Nelle stesse ore nelle quali l'Unione europea riconfermava la pericolosa deviazione dei nostri conti pubblici dagli impegni solennemente assunti e il Tesoro annunciava un'autentica esplosione del fabbisogno nel mese di maggio, la maggioranza che governa il Paese non ha trovato di meglio che rilanciare la stravagante trovata tremontiana di risolvere i problemi del Mezzogiorno con l'affitto novantennale di spiagge e litorali, oltre che con la piena libertà di aprire case da gioco e di vendervi alcolici senza più restrizioni.

Se si voleva offrire all'Europa e al mondo intero un classico spettacolo da Paese d'operetta, non si poteva proprio escogitare di meglio e, per giunta, nel momento meno indicato sotto ogni profilo. Il ministro degli Esteri, per esempio, è già alle prese con una gran brutta gatta da pelare: quella di un bilancio di previsione dell'Unione nel quale i fondi di sostegno per l'Italia sono robustamente tagliati a causa dell'allargamento dell'Europa ai Paesi dell'Est. Con un soprassalto di orgoglio patriottico, il buon Gianfranco Fini si è spinto a minacciare un atto al quale l'Italia non ha quasi mai fatto ricorso dalla fondazione della Comunità: l'esercizio del veto sul bilancio. Una scelta da generale De Gaulle o da Margaret Thatcher.

Ma come potrà il poveretto farsi prendere altrettanto sul serio, avendo alle spalle un Paese e soprattutto un governo ai quali la Commissione europea rimprovera, inascoltata da tempo, una gestione irresponsabile dei conti pubblici? il rapporto reso noto ieri a Bruxelles conferma i guai della nostra finanza pubblica: 1) il rapporto deficit/pil continua a volare ben oltre la soglia del 3%; 2) il debito ha smesso di scendere e, anzi, sta per tornare a crescere; 3) tutto ciò, quindi, postula presto una forte manovra correttiva. Questo insistente stillicidio di cifre negative sull'Italia da parte della Commissione di Bruxelles ha un preciso obiettivo: quello di preparare il terreno all'apertura di una solenne e formale procedura d'infrazione alle regole dell'Unione contro il governo di Roma.

Decisione, del resto, ormai alle viste per la prossima settimana. In questo scenario, naturalmente, nulla vieta al nostro ministro degli Esteri di fare la faccia feroce nel negoziato sul bilancio, ma Fini coltiva una penosa illusione se crede di poter impressionare i suoi interlocutori. Affinché l'Italia e le sue magari giustificate richieste siano prese sul serio in Europa occorrerebbe che il patrio governo potesse dimostrare una non meno seria pagella per quanto riguarda la conduzione dei conti pubblici.

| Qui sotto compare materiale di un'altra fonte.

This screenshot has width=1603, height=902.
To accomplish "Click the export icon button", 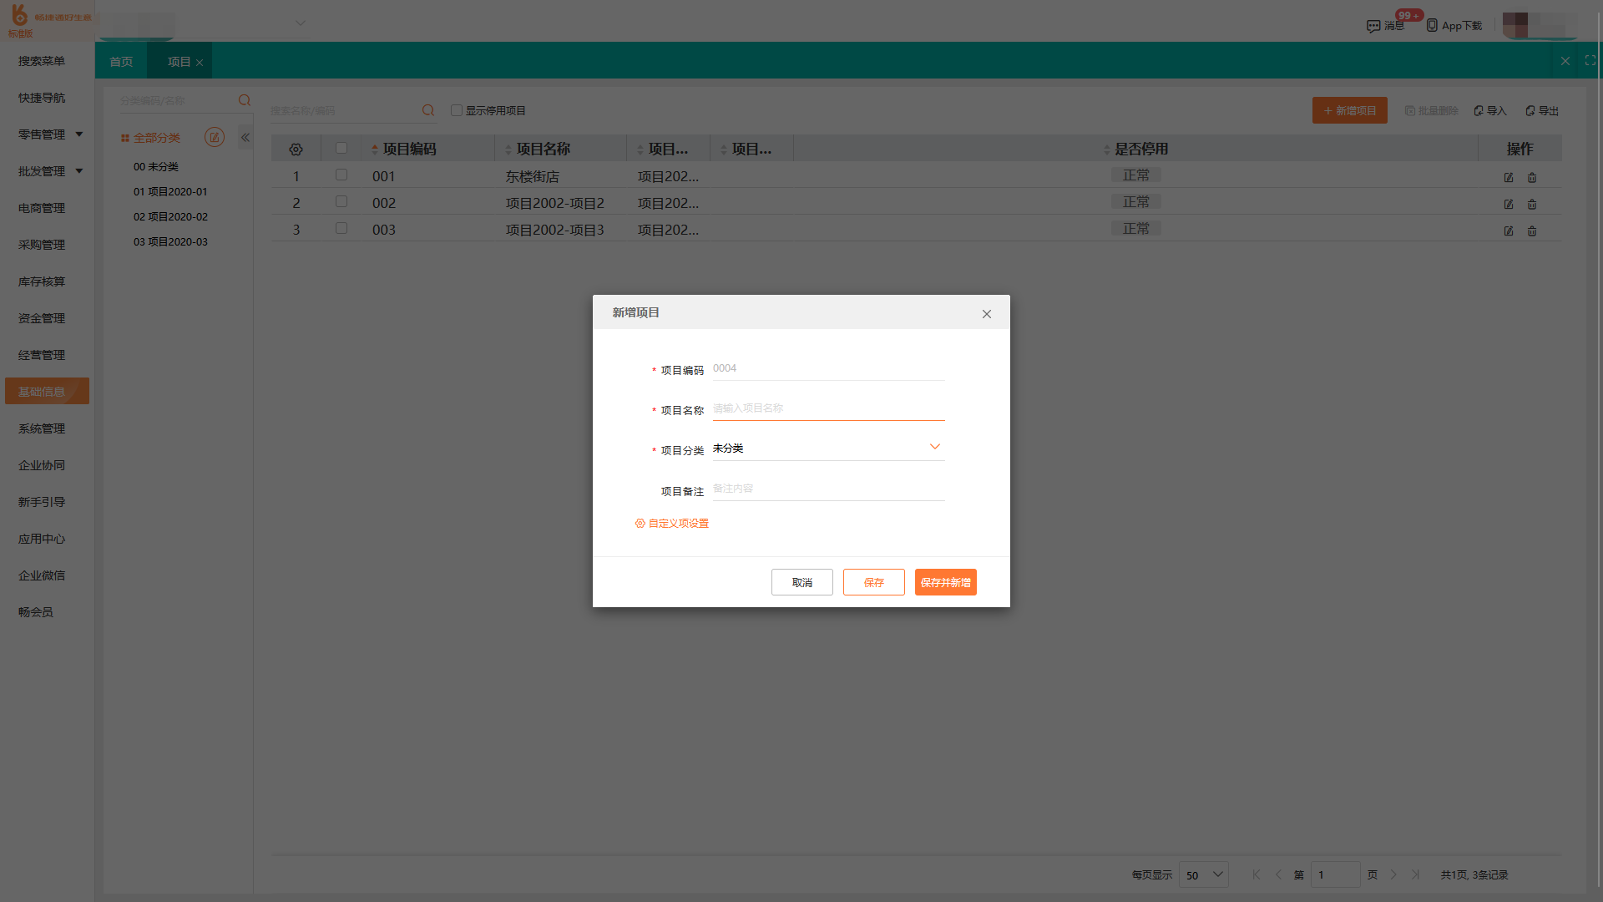I will tap(1540, 109).
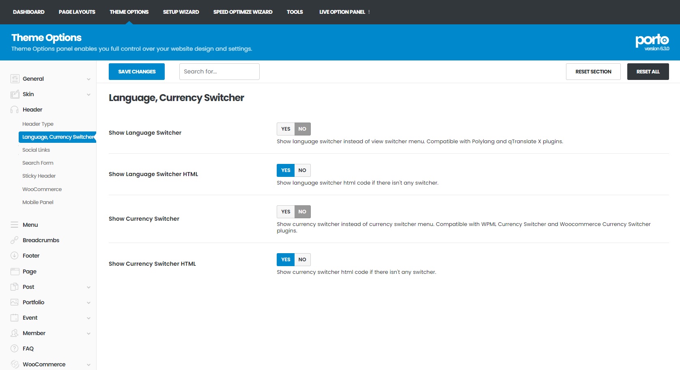Disable Show Language Switcher HTML
The height and width of the screenshot is (370, 680).
coord(302,170)
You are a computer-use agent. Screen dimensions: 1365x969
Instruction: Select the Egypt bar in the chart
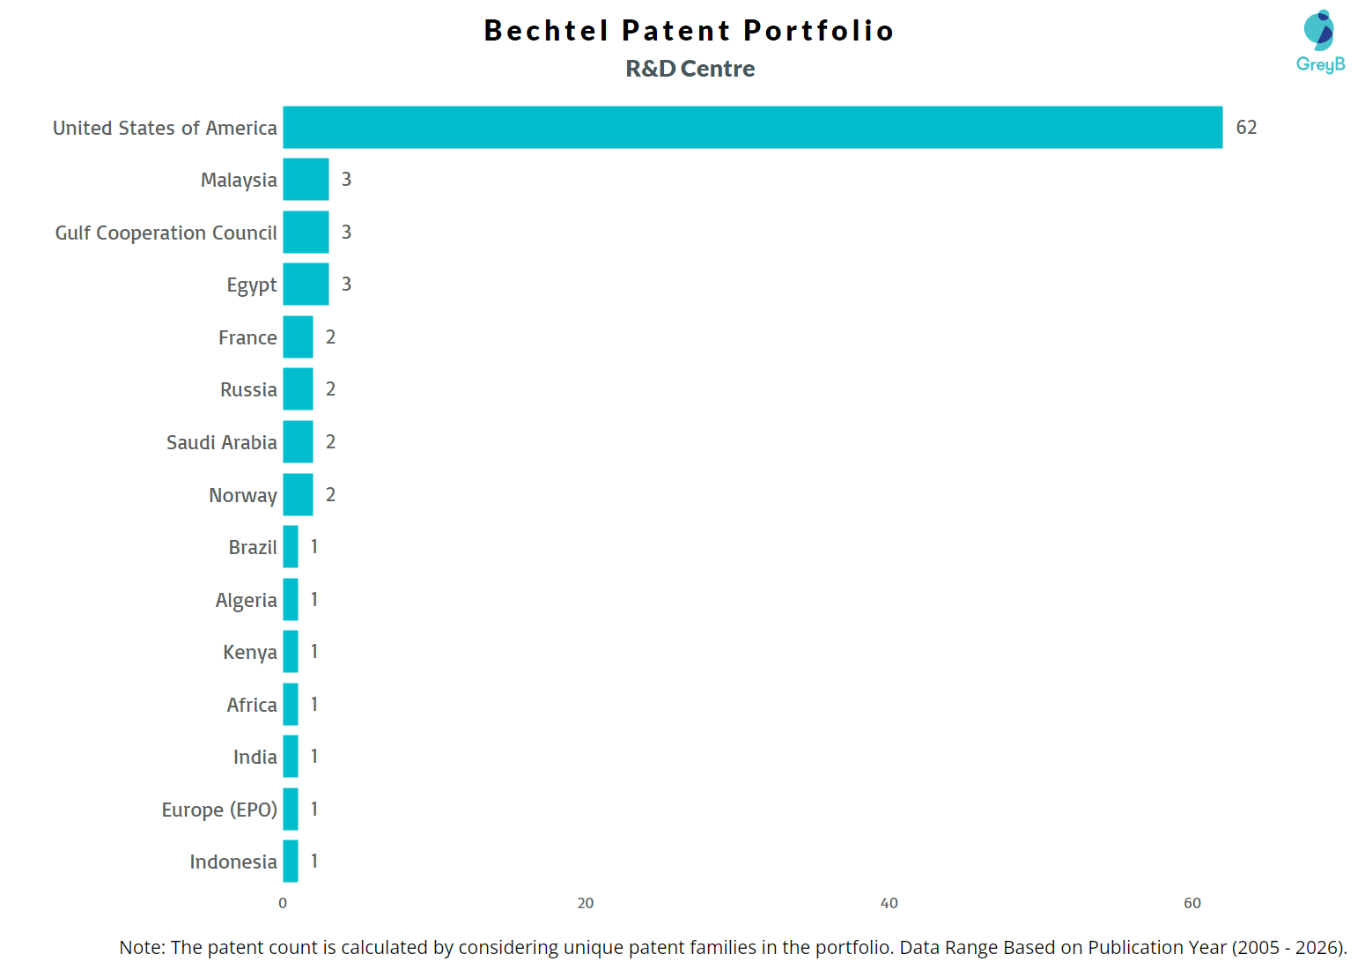306,285
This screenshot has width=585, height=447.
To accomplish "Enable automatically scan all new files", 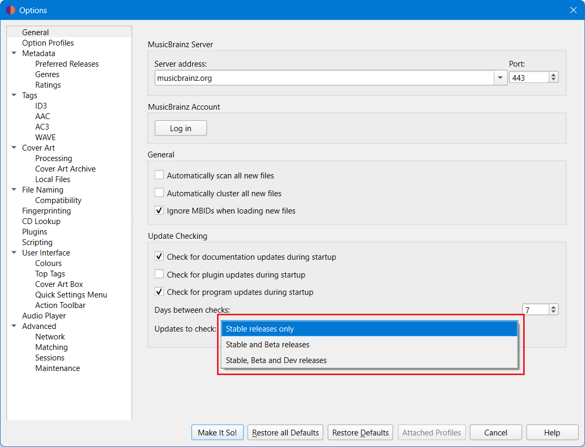I will tap(159, 175).
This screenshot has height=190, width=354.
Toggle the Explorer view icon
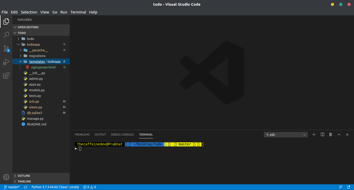[x=6, y=21]
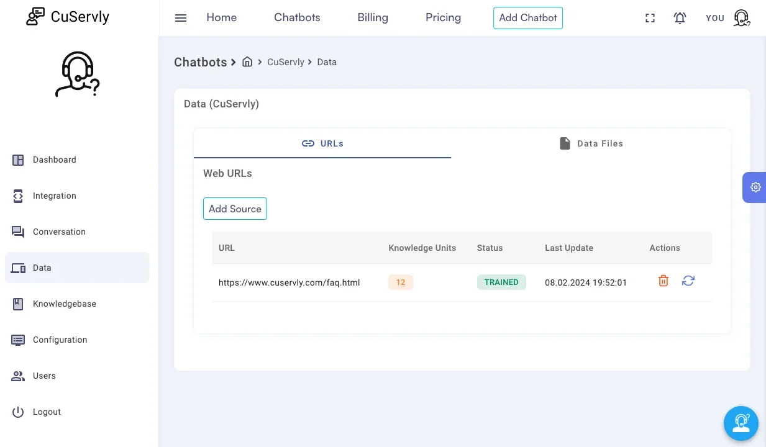
Task: Delete the faq.html URL source
Action: coord(663,281)
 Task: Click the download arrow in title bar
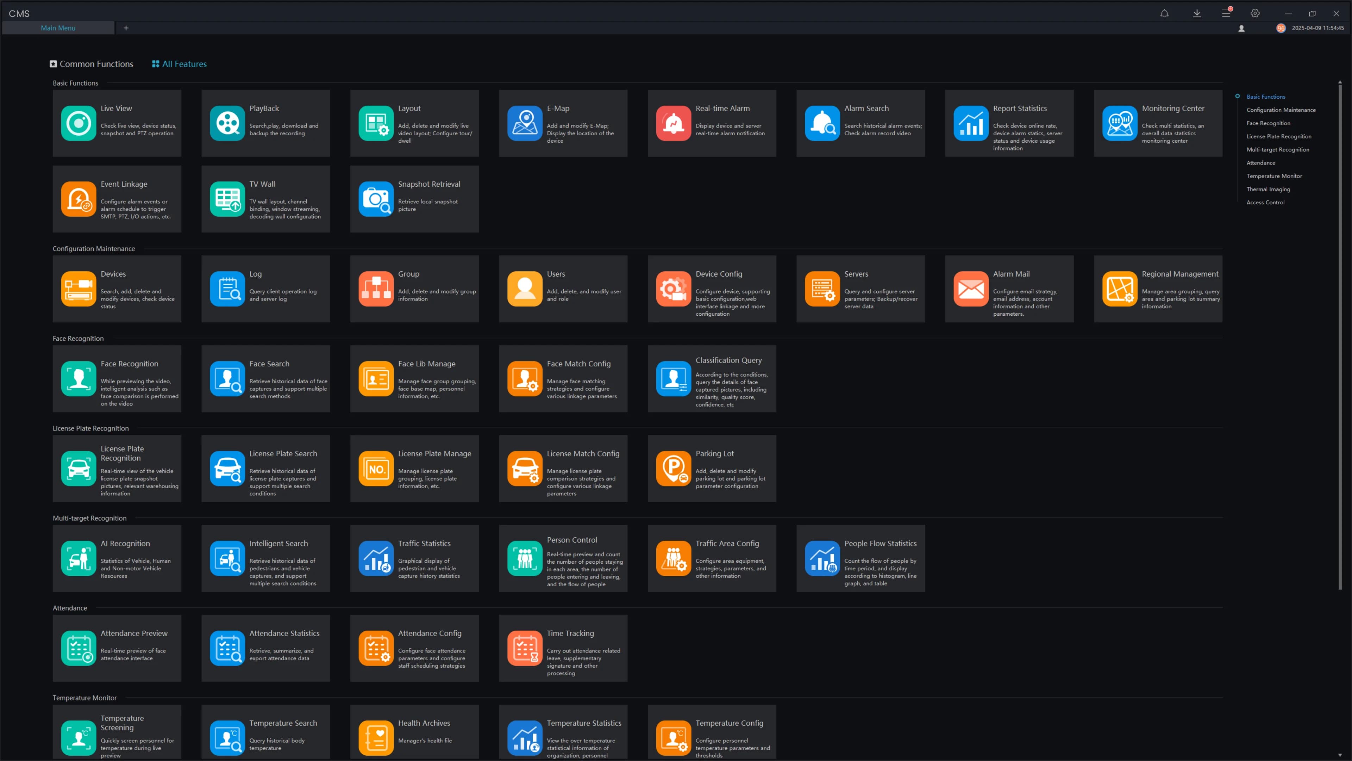click(x=1197, y=13)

Così, purtroppo, non è stato nel recente passato e ancor meno lo è nel presente. Come, giusto ieri, ha dovuto confermare lo stesso ministero dell'Economia annunciando che il fabbisogno del mese appena concluso è stato di 14,8 miliardi di euro contro i 9,8 del maggio dello scorso anno. Cinque tondi miliardi in più, che seppelliscono definitivamente l'ottimismo di maniera con il quale il ministro Siniscalco insiste nel dire che la situazione è sotto controllo. Il fatto è che a Bruxelles non si possono raccontare le stesse panzane con le quali Berlusconi e soci si sono abituati a imbonire gli italiani sul compiacente set di «Porta a Porta».

E qui si arriva al punto più dolente. La maggioranza tenta di infilare di soppiatto, in un provvedimento pomposamente intitolato al recupero di competitività, la bella trovata di fare cassa con una sorta di enfiteusi dei litorali e con la licenza di aprire casinò a volontà. Simili comportamenti di finanza acrobatica sviliscono l'immagine del Paese, ne danneggiano la credibilità, ne sabotano il potere negoziale in qualunque sede internazionale.